Work out how many lines in the listing below carry the word "agent". Give that number alone.
++++++
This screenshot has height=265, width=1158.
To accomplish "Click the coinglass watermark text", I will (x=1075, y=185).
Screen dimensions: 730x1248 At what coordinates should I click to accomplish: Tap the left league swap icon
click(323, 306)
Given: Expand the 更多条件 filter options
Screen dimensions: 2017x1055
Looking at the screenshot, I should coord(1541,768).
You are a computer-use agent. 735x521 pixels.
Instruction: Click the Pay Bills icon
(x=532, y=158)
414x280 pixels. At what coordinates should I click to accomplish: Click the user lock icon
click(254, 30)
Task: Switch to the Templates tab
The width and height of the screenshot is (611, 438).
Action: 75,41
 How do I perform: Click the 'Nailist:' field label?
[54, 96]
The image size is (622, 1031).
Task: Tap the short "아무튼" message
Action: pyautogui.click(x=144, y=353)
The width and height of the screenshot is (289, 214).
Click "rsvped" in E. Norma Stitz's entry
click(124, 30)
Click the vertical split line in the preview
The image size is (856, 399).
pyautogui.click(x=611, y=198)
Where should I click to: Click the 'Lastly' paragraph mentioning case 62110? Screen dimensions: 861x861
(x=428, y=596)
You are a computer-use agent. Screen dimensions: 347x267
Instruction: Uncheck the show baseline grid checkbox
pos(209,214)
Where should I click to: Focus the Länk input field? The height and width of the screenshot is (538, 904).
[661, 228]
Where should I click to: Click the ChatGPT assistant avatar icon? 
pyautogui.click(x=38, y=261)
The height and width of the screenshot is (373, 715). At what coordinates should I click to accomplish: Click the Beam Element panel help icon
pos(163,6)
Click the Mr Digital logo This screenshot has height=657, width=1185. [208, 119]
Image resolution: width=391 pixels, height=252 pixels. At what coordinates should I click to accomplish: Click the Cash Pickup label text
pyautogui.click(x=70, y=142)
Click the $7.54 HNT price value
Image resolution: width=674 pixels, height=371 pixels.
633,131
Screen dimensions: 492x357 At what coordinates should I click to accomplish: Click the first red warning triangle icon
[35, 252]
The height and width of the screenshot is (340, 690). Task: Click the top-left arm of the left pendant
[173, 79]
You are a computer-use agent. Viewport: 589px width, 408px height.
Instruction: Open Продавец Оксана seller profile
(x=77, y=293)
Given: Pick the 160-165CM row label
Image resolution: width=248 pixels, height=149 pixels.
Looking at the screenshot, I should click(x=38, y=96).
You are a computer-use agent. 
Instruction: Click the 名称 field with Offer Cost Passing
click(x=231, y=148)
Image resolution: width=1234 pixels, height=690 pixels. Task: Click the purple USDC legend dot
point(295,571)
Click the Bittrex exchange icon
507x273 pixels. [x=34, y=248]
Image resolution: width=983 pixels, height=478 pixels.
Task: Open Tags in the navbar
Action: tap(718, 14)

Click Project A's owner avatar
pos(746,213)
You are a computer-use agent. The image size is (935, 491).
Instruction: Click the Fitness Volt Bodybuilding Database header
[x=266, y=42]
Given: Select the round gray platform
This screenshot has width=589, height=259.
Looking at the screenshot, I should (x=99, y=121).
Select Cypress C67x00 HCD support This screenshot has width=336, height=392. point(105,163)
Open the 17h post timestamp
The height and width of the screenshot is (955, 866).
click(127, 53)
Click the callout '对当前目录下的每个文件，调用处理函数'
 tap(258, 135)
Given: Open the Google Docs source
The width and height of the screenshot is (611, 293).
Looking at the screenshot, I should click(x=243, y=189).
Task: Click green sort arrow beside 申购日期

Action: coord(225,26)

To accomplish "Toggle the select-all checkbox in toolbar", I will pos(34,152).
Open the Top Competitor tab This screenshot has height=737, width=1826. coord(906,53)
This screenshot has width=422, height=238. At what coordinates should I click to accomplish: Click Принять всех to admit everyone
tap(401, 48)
++++++
*Task result:* 5